The order said: “The applicant accused before me is a teacher. The victim is a seven-year-old girl studying in the school in which the applicant is a teacher. The investigation is over. Chargesheet has been filed. Having regard to the peculiar facts and circumstances of the case, I have suggested to the Investigating Officer to subject the applicant-accused to few scientific tests like lie detection, brain-mapping, narco-analysis, etc. The Counsel for the applicant has agreed to give his consent for undergoing such scientific tests. The Forensic Science Laboratory may be directed accordingly and the matter be posted for hearing on April 10, 2018, after obtaining the results of the tests.”

The narcoanalysis concluded that the accused had not committed the crime on the victim or any other girl of the school. The report of the brain- mapping test also gave a clean chit to the accused. The Court further noted: “It is only with the aid of the results of the three scientific tests that I am in a position to reach to an appropriate conclusion whether I should exercise my discretion in favour of the applicant-accused or not. If I would have gone only by the victim and their family members and rejected the bail application, then probably, I would have done injustice with the applicant.” The order said that while it is the duty of the Court to protect a genuine victim, it is equally its duty to ensure that an accused is punished only for an act he has actually committed.

The order further noted that the version of the victim was that on the previous day of the incident, the accused had played the same mischief in the classroom with other girls, too. However, this was not substantiated by the statement of those girls.

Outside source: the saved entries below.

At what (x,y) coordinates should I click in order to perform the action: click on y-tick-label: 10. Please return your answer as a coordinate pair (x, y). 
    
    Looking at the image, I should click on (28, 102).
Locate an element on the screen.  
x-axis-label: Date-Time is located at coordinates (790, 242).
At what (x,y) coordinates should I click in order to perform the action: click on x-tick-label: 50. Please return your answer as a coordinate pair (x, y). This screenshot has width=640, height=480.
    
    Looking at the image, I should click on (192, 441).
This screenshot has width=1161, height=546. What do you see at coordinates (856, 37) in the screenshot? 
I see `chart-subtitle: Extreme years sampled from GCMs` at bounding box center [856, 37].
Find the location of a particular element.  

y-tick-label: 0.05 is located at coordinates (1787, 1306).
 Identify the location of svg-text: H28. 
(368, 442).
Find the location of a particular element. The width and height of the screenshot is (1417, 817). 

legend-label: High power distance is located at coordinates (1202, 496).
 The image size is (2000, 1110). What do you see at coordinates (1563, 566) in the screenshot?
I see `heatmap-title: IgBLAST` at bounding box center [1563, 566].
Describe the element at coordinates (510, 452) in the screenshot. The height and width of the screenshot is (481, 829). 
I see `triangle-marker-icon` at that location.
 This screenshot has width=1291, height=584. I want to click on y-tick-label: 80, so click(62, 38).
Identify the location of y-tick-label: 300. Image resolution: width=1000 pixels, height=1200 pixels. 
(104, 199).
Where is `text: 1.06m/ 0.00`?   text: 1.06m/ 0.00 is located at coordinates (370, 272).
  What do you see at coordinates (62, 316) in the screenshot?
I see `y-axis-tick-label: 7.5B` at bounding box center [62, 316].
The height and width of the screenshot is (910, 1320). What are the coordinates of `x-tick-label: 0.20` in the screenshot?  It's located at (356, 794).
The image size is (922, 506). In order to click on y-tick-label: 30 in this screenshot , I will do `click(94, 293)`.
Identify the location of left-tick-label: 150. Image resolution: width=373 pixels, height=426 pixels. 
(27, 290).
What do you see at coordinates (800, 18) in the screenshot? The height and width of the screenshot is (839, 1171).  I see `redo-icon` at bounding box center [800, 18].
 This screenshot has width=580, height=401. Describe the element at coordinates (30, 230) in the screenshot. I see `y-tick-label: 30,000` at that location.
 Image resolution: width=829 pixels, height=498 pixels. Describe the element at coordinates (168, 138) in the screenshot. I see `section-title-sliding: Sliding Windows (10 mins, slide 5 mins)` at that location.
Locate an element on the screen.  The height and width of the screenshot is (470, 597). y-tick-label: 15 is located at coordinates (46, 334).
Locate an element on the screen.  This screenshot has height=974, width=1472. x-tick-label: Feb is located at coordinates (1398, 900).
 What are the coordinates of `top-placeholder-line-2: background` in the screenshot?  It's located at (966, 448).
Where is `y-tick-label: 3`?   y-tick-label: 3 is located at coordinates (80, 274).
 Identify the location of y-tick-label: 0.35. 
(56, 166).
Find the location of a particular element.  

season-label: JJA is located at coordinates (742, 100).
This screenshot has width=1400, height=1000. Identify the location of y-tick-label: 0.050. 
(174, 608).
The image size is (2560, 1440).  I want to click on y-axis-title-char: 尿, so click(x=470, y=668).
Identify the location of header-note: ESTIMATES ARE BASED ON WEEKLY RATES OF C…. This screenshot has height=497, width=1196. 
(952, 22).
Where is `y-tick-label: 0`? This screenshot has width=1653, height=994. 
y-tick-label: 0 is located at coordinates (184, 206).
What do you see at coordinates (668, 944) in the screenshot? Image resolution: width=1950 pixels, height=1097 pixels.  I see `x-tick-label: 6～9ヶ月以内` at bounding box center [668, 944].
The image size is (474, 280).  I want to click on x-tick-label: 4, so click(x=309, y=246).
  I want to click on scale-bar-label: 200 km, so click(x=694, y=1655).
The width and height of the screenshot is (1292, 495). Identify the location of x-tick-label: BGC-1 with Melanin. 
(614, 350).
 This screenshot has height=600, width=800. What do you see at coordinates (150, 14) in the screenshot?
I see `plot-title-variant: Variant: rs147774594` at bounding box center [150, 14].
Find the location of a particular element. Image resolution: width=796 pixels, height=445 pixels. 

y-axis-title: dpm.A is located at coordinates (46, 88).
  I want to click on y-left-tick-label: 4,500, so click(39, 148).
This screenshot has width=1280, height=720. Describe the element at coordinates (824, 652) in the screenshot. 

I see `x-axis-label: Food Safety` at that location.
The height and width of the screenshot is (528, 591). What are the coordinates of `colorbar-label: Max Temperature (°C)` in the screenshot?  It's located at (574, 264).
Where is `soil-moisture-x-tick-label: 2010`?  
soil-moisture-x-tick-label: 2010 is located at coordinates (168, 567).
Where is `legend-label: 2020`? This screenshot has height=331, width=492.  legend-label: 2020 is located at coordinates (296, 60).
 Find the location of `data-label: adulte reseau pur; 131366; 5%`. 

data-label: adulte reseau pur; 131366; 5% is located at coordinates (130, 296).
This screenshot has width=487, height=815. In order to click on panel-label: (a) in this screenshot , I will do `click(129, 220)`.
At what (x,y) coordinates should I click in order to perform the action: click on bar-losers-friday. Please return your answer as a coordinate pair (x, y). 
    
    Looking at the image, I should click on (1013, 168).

The statement of the lady constable at the time of the recording of the victim’s statement also indicated that the grandmother kept giving hints to the victim and even pinched her. This led the lawyer of the accused to say it was out of vengeance towards the applicant on account of some dispute over admission and school-leaving certificate that the family members of the victim had done this.

The order further said: “I am of the view that the first informant, her son and mother of the victim should be subjected to the same three tests to make the picture more clear. The investigating officer may do it as a part of the further investigation by informing the trial court in this regard. If any of the three offer any resistance in this regard then the same by itself will be an indication of their guilty conscience.”

The order clarified that “it goes without saying that any observations touching the merits of the case are purely for the purpose of deciding the question of grant of bail and shall not be construed as an expression of the final opinion in the main matter… the three tests by itself does not put an end to the trial. It will be open for the prosecution to lead appropriate evidence both, oral as well as documentary, for the purpose of establishing its case beyond reasonable doubt. The report of the Forensic Science Laboratory shall be considered by the trial court in accordance with the law along with other evidence that may be led in the course of the trial. At the trial, the trial court shall not be influenced by the observations of preliminary nature qua the evidence at this stage made by the court while enlarging the applicant on bail”.

Over-enthusiasm, too, has its perils.